MPI.jl icon indicating copy to clipboard operation
MPI.jl copied to clipboard

cray-mpich toolchain not recognized by MPIPreferences

Open williamfgc opened this issue 3 years ago • 6 comments

@luraess and I have been testing MPI.jl on OLCF's Crusher which uses cray-mpich. Runs execute as independent MPI processes, we think the issue is that MPIPreferences can't recognize the cray-mpich system MPI. To reproduce:

module load rocm cray-mpich

julia> using MPIPreferences

julia> MPIPreferences.use_system_binary()
ERROR: MPI library could not be found
Stacktrace:
 [1] error(s::String)
   @ Base ./error.jl:35
 [2] use_system_binary(; library_names::Vector{String}, mpiexec::String, abi::Nothing, export_prefs::Bool, force::Bool)
   @ MPIPreferences ~/.julia/packages/MPIPreferences/MXVwb/src/MPIPreferences.jl:130
 [3] use_system_binary()
   @ MPIPreferences ~/.julia/packages/MPIPreferences/MXVwb/src/MPIPreferences.jl:117
 [4] top-level scope
   @ REPL[2]:1

cray-mpich doesn't have a libmpi.so but libmpi_cray.so and uses srun as the executable:

       libmpi_cray.so.12 (libc6,x86-64) => /opt/cray/pe/lib64/libmpi_cray.so.12
	libmpi_cray.so (libc6,x86-64) => /opt/cray/pe/lib64/libmpi_cray.so
	libmpi_amd.so.12 (libc6,x86-64) => /opt/cray/pe/lib64/libmpi_amd.so.12
	libmpi_amd.so (libc6,x86-64) => /opt/cray/pe/lib64/libmpi_amd.so

Just looking for guidance or a potential feature support. We'll be happy to help make this functional and test on Crusher.
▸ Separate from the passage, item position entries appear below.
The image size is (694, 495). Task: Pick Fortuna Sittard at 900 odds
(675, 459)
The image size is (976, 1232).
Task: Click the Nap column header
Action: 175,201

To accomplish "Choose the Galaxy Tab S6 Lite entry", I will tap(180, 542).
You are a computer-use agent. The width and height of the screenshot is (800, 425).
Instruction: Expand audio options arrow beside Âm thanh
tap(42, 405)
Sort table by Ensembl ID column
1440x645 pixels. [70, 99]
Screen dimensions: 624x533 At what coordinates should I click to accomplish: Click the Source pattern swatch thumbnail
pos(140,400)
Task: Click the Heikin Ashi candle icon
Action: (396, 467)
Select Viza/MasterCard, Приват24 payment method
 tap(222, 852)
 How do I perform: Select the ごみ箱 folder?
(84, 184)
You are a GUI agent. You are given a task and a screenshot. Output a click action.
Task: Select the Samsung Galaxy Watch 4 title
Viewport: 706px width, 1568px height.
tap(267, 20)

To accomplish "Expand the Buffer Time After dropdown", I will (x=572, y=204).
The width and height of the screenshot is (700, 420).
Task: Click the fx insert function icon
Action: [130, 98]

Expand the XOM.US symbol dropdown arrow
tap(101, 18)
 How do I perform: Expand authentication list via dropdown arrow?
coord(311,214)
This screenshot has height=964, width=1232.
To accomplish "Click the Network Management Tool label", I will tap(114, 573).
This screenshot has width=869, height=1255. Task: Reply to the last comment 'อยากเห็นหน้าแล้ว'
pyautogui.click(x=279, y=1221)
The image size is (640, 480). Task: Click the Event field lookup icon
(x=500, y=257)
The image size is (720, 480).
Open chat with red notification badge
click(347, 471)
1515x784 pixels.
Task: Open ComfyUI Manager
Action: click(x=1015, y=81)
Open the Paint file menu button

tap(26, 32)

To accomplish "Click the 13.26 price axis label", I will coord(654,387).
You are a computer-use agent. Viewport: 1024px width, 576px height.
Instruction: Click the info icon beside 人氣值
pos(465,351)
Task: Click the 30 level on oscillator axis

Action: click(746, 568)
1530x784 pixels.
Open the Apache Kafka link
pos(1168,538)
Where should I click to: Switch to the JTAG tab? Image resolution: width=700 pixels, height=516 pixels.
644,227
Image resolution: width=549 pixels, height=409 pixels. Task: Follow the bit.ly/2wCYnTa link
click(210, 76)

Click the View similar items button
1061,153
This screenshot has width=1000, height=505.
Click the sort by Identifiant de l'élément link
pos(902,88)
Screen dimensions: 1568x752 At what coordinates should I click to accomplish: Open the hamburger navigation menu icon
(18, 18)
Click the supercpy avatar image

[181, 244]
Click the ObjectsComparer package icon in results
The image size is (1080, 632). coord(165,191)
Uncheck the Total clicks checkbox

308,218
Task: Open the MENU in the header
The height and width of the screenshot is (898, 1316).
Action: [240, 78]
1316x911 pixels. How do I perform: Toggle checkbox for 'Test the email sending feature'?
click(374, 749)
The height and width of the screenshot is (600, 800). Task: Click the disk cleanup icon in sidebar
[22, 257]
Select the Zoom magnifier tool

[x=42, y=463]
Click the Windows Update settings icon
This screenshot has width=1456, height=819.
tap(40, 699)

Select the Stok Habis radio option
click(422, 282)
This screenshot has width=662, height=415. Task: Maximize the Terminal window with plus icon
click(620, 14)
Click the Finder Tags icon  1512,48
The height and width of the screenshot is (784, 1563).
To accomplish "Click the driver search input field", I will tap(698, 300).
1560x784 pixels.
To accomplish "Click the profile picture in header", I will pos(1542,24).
williamfgc avatar Jun 20 '22 14:06 williamfgc

You can use

MPIPreferences.use_system_binary(; library_names=["libmpi_cray"], mpiexec="srun")

See the documentation for more details: https://juliaparallel.org/MPI.jl/dev/reference/mpipreferences/#MPIPreferences.use_system_binary

giordano avatar Jun 20 '22 15:06 giordano

Thanks for pointing to the refs @giordano!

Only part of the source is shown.